» **WORK TO COMPLETE**:
Copy out verbatim the lines below, starting at the line that contains "Given: Decrease parameter b with left arrow" and ending at the line that contains "Open the Immigration", with both of those lines included.
=== EXERCISE DATA ===
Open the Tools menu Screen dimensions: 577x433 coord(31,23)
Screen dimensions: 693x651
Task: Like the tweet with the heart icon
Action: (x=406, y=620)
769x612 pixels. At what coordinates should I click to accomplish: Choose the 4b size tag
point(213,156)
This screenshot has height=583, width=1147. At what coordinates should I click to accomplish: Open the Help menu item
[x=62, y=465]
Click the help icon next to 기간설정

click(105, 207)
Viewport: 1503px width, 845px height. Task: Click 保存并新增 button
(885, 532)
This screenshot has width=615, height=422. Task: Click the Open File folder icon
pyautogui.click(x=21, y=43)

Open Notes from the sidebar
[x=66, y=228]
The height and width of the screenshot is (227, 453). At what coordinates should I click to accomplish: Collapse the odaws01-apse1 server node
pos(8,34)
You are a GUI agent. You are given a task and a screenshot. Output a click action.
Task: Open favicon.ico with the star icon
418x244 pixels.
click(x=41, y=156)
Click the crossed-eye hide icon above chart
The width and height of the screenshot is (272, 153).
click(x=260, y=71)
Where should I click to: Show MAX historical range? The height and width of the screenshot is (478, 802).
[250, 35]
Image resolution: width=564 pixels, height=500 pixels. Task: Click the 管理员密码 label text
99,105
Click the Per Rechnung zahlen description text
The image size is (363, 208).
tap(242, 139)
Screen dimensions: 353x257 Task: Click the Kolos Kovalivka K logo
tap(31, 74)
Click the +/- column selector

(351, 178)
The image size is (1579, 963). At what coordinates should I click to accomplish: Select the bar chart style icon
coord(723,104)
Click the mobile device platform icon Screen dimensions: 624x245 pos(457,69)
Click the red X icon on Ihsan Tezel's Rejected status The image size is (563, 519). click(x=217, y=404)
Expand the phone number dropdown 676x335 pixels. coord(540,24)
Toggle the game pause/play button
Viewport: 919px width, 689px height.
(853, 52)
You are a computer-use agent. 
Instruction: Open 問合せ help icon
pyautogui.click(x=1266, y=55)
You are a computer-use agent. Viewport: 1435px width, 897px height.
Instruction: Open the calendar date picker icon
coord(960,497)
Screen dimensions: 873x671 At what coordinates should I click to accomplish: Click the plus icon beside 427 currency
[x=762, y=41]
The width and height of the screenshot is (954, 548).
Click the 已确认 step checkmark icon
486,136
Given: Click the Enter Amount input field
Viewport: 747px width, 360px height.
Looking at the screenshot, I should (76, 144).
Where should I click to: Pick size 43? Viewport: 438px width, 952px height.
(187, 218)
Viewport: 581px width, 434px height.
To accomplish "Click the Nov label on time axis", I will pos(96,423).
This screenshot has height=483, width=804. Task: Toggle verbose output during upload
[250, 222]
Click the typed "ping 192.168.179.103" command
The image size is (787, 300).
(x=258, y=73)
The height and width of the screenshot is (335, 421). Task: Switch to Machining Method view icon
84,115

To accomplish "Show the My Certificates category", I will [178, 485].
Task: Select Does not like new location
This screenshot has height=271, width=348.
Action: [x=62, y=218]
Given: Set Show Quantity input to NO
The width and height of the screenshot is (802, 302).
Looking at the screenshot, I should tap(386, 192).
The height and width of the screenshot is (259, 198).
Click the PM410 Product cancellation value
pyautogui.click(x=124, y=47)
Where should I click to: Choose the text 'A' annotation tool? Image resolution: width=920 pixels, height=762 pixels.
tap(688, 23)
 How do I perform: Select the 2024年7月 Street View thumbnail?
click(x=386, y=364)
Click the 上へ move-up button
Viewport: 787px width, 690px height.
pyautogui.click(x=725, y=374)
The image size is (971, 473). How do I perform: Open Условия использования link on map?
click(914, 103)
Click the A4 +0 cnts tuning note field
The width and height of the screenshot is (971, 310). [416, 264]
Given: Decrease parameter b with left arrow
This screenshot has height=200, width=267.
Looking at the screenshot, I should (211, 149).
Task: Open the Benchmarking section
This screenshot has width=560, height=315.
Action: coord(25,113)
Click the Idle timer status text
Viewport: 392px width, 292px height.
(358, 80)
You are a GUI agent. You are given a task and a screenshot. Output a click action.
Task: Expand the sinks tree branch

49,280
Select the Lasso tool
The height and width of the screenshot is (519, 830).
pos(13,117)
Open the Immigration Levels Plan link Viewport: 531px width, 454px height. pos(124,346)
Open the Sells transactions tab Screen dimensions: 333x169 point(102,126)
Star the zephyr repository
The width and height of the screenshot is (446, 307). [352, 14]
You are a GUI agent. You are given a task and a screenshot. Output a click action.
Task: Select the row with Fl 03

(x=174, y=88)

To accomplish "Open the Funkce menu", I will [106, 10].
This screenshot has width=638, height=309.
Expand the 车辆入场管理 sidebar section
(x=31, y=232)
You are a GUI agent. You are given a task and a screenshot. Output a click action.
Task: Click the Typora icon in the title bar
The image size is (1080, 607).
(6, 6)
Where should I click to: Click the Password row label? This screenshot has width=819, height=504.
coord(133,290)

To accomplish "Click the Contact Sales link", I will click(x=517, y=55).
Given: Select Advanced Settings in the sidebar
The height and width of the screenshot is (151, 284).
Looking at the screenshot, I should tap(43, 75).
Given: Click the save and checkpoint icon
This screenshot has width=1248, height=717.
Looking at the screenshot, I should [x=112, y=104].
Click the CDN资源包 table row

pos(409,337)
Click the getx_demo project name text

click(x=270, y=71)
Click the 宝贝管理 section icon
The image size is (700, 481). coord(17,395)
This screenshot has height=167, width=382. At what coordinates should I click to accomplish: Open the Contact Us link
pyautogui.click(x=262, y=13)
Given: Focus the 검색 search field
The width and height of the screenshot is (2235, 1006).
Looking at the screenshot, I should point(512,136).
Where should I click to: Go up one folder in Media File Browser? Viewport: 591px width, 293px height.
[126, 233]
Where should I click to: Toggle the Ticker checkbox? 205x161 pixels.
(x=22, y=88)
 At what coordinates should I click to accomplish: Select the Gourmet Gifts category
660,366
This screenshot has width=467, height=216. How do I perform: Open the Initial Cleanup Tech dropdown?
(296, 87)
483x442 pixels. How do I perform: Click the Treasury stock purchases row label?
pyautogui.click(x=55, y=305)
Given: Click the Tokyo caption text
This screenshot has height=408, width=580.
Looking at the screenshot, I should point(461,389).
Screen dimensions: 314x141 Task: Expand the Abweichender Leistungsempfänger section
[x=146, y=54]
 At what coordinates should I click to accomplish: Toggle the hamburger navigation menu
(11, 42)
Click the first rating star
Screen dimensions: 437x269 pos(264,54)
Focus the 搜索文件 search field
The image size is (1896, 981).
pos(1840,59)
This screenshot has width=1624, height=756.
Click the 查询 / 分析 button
===
» **RESULT OF THIS EXERCISE**:
Given: Decrease parameter b with left arrow
This screenshot has height=200, width=267.
Looking at the screenshot, I should (211, 149).
Task: Open the Benchmarking section
This screenshot has width=560, height=315.
Action: coord(25,113)
Click the Idle timer status text
Viewport: 392px width, 292px height.
(358, 80)
You are a GUI agent. You are given a task and a screenshot. Output a click action.
Task: Expand the sinks tree branch

49,280
Select the Lasso tool
The height and width of the screenshot is (519, 830).
pos(13,117)
Open the Immigration Levels Plan link Viewport: 531px width, 454px height. pos(124,346)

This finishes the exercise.